Directions: A verbatim reproduction of the lines below, from the line containing "Click the column C header" through the line containing "Task: Click the pesto pasta image", both ends included, is the whole required output.

___ Extracted information ___

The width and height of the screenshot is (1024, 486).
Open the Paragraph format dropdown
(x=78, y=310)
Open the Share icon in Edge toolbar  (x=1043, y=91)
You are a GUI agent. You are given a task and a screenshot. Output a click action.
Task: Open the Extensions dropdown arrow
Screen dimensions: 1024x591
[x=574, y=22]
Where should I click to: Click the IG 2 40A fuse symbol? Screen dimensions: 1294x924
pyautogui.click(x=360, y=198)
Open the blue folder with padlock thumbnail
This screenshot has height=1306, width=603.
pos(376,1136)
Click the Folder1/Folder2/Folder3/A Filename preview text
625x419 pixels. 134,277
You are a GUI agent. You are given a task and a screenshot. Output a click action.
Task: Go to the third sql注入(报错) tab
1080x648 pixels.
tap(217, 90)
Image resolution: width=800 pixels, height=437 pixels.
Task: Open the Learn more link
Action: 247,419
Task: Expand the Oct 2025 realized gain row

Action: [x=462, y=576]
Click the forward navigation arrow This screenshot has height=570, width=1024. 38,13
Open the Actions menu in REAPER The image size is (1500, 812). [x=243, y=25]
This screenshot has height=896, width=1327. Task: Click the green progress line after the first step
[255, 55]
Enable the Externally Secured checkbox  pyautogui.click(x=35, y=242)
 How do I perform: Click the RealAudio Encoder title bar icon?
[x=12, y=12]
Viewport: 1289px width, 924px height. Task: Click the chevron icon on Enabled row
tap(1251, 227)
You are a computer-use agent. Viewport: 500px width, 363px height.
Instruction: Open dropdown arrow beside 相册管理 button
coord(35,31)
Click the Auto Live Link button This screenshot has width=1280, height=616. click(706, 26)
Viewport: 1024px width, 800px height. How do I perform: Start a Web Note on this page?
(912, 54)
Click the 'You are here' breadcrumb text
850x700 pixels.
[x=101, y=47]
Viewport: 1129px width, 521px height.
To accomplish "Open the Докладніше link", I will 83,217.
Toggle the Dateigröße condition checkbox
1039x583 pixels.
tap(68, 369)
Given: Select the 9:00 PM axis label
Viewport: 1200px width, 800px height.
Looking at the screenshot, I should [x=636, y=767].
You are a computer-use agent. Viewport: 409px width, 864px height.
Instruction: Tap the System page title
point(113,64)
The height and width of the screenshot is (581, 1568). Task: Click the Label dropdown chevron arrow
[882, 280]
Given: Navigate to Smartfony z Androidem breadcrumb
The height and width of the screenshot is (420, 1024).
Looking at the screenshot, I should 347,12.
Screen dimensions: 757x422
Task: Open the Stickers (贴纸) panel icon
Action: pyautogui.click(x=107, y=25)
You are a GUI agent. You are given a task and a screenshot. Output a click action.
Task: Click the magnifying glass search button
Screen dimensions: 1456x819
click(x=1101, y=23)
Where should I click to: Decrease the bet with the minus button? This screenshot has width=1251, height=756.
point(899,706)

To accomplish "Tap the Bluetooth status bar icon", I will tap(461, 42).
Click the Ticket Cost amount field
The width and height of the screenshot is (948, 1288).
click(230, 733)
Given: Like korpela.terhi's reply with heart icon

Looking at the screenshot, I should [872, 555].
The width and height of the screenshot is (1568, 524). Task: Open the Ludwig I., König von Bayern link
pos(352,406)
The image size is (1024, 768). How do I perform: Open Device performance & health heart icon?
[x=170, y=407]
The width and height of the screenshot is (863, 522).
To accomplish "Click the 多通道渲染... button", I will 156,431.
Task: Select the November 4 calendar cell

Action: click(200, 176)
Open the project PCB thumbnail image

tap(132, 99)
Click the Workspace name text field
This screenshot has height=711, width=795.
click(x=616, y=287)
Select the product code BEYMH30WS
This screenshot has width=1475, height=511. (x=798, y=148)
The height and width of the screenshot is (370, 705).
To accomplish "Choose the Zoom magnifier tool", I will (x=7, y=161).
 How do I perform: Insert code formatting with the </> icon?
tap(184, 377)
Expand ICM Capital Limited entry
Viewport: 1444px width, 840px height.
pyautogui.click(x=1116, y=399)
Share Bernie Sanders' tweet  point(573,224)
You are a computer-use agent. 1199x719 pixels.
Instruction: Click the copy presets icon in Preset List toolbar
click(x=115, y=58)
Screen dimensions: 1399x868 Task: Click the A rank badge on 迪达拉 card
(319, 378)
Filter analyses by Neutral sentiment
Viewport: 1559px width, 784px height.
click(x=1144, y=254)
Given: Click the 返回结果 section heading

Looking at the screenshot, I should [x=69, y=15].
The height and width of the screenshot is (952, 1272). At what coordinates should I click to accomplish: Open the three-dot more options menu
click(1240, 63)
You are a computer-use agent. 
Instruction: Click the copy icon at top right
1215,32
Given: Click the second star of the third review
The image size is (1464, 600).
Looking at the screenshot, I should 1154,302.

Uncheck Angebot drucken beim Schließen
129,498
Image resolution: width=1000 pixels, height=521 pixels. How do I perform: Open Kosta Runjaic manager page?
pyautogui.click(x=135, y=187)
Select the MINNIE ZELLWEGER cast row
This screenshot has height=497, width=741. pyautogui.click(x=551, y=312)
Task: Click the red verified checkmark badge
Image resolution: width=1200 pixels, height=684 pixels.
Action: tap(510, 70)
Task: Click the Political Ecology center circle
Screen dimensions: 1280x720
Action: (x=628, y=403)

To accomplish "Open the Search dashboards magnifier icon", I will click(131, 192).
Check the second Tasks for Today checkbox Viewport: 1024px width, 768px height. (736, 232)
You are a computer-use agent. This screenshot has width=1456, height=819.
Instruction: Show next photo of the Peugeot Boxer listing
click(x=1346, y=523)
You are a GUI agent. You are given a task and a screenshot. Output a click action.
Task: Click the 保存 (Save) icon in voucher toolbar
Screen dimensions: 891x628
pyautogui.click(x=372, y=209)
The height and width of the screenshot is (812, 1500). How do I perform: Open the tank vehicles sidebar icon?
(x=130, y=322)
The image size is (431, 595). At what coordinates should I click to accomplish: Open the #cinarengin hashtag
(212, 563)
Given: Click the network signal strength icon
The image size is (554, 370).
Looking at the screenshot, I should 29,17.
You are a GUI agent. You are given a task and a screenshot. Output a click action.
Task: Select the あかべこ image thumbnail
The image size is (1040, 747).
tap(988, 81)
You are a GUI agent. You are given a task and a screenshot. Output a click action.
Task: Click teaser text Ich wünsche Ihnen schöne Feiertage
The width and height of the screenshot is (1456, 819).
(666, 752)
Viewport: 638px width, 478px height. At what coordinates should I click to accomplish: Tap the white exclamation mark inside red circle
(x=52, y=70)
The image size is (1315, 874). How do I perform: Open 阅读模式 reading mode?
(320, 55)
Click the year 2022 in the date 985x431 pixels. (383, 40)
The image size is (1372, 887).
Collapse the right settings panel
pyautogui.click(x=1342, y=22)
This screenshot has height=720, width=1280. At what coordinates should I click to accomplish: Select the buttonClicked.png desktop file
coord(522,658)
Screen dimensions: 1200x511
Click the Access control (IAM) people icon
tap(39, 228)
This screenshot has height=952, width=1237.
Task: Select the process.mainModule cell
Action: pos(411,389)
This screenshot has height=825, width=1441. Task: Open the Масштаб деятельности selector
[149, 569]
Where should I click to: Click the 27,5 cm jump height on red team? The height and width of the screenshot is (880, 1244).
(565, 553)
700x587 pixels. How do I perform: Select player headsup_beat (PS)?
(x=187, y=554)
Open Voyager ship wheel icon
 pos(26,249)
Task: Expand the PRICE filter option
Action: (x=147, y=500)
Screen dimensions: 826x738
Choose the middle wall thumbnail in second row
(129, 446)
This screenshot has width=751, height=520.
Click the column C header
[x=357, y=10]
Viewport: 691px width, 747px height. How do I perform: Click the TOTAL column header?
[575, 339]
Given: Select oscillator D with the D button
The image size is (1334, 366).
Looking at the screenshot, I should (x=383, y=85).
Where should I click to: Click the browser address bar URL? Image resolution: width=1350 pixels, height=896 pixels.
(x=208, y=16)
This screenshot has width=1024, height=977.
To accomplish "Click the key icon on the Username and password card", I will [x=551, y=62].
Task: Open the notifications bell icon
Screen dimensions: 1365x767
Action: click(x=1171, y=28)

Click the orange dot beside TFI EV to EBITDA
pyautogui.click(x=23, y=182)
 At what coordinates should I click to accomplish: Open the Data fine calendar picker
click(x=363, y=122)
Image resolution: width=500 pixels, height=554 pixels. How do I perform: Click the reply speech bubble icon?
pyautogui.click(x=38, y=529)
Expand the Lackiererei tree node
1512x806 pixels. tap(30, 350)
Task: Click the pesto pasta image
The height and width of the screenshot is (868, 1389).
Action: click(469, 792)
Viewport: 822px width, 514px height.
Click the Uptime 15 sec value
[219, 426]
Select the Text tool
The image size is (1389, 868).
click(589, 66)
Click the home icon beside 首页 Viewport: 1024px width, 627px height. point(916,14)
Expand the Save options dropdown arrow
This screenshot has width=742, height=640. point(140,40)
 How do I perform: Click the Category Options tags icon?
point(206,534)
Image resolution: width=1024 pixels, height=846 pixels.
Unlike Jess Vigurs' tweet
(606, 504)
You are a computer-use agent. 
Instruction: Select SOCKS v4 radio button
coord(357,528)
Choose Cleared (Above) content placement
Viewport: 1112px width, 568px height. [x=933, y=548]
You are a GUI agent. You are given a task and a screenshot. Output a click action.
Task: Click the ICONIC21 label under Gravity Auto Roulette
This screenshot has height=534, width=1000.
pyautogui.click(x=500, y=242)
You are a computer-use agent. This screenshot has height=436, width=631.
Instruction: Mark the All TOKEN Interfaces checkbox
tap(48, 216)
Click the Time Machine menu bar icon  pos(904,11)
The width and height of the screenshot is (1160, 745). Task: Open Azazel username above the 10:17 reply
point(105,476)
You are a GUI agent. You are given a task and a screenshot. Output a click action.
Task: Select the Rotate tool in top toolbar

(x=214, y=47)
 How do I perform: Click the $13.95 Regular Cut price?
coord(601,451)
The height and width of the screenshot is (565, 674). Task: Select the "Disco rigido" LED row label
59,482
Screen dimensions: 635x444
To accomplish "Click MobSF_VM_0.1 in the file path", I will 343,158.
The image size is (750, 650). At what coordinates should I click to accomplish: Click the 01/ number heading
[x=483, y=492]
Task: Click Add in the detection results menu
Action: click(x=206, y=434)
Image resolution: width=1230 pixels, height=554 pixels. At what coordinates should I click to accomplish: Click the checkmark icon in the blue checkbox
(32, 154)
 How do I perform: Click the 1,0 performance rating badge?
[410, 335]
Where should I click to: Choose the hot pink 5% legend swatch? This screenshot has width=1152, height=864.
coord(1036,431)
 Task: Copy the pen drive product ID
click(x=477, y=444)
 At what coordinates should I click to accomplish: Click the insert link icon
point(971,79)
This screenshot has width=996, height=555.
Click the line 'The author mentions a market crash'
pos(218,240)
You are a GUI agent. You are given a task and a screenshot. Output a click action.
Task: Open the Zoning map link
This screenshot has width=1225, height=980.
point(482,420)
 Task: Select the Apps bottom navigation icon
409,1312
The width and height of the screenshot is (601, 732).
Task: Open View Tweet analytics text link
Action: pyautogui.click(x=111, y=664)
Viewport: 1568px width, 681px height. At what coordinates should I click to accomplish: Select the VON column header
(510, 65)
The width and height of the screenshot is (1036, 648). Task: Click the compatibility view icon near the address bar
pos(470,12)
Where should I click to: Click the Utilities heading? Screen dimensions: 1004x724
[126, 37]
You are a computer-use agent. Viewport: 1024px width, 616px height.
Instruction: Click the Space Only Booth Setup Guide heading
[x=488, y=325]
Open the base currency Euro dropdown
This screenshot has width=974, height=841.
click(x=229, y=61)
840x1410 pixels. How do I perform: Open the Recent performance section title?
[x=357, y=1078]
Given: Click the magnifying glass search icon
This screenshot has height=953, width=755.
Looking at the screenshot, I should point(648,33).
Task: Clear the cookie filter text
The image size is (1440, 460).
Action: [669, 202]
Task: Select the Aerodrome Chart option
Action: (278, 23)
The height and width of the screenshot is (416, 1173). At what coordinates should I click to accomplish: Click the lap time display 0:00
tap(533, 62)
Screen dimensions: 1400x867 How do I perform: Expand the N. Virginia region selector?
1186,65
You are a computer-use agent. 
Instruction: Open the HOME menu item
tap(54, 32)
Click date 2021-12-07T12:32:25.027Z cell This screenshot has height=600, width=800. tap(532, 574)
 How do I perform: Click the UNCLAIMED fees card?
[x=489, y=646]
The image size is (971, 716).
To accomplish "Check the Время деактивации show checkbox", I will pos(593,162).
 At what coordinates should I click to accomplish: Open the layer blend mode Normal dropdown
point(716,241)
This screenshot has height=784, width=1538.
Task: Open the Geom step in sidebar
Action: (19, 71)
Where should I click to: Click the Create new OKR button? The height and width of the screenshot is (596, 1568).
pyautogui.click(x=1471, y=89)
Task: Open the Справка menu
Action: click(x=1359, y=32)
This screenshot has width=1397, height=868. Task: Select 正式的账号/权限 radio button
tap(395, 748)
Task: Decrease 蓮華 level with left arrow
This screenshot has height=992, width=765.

___

Answer below:
Click the column C header
[x=357, y=10]
Viewport: 691px width, 747px height. How do I perform: Click the TOTAL column header?
[575, 339]
Given: Select oscillator D with the D button
The image size is (1334, 366).
Looking at the screenshot, I should (x=383, y=85).
Where should I click to: Click the browser address bar URL? Image resolution: width=1350 pixels, height=896 pixels.
(x=208, y=16)
This screenshot has width=1024, height=977.
To accomplish "Click the key icon on the Username and password card", I will [x=551, y=62].
Task: Open the notifications bell icon
Screen dimensions: 1365x767
Action: click(x=1171, y=28)

Click the orange dot beside TFI EV to EBITDA
pyautogui.click(x=23, y=182)
 At what coordinates should I click to accomplish: Open the Data fine calendar picker
click(x=363, y=122)
Image resolution: width=500 pixels, height=554 pixels. How do I perform: Click the reply speech bubble icon?
pyautogui.click(x=38, y=529)
Expand the Lackiererei tree node
1512x806 pixels. tap(30, 350)
Task: Click the pesto pasta image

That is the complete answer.